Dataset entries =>
▶

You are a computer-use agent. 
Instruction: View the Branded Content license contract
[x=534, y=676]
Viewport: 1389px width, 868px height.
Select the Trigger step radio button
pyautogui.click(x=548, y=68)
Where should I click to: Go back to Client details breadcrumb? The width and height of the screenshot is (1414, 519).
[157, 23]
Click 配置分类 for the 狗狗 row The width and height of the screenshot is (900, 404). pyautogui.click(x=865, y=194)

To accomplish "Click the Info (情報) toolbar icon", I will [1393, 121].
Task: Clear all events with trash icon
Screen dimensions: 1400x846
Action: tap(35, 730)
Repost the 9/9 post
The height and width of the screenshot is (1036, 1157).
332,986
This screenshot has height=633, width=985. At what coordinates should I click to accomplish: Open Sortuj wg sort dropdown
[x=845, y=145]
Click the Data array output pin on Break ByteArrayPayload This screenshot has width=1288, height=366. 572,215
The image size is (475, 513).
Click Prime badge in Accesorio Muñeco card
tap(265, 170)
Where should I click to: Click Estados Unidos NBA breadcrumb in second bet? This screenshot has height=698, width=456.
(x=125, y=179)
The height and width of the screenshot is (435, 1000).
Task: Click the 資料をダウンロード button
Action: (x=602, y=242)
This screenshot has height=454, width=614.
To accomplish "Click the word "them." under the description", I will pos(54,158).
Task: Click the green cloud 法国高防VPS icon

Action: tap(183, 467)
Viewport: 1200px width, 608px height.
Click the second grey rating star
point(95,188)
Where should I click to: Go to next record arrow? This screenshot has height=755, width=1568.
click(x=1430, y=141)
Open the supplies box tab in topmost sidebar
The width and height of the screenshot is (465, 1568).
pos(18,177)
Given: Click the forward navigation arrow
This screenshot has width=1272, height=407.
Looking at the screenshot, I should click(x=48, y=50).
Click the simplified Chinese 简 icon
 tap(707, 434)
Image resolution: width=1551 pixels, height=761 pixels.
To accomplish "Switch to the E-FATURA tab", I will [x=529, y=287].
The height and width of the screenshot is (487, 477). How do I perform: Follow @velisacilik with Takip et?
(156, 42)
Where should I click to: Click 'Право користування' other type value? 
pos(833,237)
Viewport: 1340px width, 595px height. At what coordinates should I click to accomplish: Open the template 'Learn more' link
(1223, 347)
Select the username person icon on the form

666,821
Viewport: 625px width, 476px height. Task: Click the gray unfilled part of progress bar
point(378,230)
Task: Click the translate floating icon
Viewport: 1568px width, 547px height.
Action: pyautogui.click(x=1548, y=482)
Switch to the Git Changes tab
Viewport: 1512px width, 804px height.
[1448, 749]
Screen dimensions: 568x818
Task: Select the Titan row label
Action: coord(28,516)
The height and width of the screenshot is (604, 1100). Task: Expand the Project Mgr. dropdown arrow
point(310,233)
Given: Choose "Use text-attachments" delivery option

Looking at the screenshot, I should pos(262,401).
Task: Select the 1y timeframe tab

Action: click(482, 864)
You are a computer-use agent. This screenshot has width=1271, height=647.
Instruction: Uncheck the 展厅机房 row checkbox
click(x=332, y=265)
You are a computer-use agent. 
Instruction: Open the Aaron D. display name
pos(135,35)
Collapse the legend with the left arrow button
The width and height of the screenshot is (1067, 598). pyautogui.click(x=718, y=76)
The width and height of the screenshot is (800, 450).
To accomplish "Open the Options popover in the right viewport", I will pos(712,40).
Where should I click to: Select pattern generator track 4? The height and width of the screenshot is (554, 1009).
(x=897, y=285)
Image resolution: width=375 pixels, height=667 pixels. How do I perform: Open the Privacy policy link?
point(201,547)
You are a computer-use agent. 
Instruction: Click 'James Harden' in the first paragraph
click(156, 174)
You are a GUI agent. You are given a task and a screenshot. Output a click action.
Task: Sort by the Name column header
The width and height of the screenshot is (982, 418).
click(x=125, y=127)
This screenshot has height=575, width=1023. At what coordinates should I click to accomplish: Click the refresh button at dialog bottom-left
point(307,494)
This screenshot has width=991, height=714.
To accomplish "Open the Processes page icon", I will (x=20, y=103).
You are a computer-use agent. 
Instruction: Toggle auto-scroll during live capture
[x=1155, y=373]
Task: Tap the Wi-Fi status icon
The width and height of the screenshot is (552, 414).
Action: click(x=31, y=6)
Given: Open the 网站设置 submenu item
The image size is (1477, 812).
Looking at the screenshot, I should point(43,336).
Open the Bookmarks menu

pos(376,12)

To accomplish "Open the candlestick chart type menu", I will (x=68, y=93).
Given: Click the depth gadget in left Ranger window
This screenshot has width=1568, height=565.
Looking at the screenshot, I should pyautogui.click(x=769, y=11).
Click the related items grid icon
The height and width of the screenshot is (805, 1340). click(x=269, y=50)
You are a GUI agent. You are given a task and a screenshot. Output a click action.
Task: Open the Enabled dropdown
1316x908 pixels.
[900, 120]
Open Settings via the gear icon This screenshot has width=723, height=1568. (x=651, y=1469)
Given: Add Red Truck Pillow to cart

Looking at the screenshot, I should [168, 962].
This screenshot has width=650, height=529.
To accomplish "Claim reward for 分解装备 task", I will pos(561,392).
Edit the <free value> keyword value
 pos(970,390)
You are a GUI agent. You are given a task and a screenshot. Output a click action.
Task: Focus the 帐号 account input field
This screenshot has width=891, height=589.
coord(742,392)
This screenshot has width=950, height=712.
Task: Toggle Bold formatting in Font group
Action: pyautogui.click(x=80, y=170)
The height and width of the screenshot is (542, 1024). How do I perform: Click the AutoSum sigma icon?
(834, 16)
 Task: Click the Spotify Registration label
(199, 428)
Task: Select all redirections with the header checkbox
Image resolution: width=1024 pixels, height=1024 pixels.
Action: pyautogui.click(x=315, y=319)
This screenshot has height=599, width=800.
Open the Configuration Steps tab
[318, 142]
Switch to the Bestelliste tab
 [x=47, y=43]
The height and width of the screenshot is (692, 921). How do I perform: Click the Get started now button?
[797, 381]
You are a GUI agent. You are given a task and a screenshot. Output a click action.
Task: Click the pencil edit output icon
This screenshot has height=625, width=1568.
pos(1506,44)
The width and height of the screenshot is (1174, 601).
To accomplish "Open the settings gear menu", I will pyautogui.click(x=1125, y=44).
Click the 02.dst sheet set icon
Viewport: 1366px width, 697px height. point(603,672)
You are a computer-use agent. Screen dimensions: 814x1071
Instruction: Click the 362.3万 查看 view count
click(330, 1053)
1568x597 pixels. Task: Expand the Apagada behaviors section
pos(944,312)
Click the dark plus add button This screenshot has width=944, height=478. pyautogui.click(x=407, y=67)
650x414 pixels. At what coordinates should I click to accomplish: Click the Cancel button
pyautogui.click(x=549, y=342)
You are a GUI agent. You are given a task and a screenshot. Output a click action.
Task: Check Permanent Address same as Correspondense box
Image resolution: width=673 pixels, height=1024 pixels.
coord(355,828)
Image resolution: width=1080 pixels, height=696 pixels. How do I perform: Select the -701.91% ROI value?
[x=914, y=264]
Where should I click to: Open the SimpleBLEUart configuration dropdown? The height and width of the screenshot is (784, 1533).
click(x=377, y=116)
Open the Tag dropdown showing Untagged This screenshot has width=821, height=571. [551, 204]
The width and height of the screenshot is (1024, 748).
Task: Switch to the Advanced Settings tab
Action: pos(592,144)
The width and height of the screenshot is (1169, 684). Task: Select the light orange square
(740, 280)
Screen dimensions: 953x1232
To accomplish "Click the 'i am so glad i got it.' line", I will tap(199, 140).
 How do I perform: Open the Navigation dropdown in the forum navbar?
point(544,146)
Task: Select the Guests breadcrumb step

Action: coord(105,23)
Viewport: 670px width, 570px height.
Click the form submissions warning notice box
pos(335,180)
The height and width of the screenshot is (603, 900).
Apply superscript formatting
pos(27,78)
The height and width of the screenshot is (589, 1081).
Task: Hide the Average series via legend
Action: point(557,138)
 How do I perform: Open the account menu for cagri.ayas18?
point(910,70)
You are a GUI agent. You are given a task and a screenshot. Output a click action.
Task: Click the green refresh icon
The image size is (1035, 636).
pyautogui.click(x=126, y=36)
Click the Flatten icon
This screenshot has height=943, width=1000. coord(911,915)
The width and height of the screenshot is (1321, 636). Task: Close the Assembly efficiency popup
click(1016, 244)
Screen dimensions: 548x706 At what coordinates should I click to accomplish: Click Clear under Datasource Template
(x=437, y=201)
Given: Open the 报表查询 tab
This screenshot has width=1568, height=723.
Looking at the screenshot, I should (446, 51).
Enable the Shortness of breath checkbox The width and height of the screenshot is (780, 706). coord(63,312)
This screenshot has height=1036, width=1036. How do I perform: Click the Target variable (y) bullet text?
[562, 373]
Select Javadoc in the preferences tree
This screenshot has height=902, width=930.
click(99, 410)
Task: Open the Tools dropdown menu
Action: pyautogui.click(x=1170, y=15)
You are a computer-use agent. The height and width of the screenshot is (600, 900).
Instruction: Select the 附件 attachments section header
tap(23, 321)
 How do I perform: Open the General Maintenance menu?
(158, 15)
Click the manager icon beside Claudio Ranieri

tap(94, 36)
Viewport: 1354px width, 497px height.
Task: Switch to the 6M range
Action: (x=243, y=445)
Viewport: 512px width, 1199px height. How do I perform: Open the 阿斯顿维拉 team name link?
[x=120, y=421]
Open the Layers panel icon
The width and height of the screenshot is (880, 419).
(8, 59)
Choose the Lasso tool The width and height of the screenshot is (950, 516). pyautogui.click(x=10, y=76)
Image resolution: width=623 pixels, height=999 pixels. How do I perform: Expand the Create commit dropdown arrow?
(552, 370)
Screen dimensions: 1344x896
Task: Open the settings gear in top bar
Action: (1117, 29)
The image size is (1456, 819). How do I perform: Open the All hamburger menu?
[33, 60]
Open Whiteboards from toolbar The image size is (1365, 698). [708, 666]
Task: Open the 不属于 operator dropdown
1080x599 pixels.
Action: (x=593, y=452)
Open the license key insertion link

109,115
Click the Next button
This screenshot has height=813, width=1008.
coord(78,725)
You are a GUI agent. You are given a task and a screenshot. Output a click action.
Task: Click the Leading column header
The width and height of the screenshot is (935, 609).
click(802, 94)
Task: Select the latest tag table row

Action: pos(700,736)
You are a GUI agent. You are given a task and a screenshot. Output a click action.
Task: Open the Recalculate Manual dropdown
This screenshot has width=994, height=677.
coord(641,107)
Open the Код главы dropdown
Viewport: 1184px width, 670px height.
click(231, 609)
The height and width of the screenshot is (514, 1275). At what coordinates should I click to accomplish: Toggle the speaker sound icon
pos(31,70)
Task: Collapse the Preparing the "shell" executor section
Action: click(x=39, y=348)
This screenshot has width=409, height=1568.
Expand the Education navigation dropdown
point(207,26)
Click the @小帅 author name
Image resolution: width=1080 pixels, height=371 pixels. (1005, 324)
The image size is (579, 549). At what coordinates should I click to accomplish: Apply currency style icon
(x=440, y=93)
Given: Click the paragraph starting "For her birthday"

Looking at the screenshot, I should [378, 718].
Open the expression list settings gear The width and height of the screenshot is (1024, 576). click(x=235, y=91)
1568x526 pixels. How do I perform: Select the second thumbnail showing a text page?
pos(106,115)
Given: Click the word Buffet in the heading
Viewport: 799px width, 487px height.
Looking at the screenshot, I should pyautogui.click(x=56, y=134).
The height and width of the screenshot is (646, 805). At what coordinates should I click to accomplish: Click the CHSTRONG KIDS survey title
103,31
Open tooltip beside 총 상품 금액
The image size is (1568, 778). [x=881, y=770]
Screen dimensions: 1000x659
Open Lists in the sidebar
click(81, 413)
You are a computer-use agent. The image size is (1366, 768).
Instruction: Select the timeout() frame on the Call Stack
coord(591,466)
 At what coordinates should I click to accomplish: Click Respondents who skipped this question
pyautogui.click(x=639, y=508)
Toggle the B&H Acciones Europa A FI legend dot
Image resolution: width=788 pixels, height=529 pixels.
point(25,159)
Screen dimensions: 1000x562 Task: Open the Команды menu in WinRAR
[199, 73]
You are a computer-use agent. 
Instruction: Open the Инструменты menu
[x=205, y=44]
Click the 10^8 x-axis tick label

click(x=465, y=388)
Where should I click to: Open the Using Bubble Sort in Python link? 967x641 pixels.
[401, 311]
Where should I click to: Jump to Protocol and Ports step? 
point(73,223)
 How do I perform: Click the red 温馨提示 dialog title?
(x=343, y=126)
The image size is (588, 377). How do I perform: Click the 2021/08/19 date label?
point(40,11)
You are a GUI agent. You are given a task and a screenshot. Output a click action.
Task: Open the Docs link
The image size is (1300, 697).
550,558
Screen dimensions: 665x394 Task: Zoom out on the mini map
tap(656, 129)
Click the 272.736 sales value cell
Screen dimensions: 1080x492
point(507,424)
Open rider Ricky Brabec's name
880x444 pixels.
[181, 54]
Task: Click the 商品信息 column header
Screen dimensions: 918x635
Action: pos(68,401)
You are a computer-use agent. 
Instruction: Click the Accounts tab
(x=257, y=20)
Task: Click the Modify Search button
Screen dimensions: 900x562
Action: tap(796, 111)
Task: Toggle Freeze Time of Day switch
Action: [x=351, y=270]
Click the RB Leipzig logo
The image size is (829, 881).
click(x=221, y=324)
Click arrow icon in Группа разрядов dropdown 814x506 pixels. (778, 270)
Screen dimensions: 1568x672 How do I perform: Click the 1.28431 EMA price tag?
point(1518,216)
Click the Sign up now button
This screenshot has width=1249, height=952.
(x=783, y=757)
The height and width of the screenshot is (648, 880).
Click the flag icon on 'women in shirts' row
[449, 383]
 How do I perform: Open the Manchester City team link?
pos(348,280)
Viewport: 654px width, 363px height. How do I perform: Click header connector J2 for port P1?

◀

The answer is the run of lines above from the line containing "This screenshot has height=454, width=614." through the line containing "Task: Click the translate floating icon", copied exactly and alone.

This screenshot has height=454, width=614.
To accomplish "Click the word "them." under the description", I will pos(54,158).
Task: Click the green cloud 法国高防VPS icon

Action: tap(183, 467)
Viewport: 1200px width, 608px height.
Click the second grey rating star
point(95,188)
Where should I click to: Go to next record arrow? This screenshot has height=755, width=1568.
click(x=1430, y=141)
Open the supplies box tab in topmost sidebar
The width and height of the screenshot is (465, 1568).
pos(18,177)
Given: Click the forward navigation arrow
This screenshot has width=1272, height=407.
Looking at the screenshot, I should click(x=48, y=50).
Click the simplified Chinese 简 icon
 tap(707, 434)
Image resolution: width=1551 pixels, height=761 pixels.
To accomplish "Switch to the E-FATURA tab", I will [x=529, y=287].
The height and width of the screenshot is (487, 477). How do I perform: Follow @velisacilik with Takip et?
(156, 42)
Where should I click to: Click 'Право користування' other type value? 
pos(833,237)
Viewport: 1340px width, 595px height. At what coordinates should I click to accomplish: Open the template 'Learn more' link
(1223, 347)
Select the username person icon on the form

666,821
Viewport: 625px width, 476px height. Task: Click the gray unfilled part of progress bar
point(378,230)
Task: Click the translate floating icon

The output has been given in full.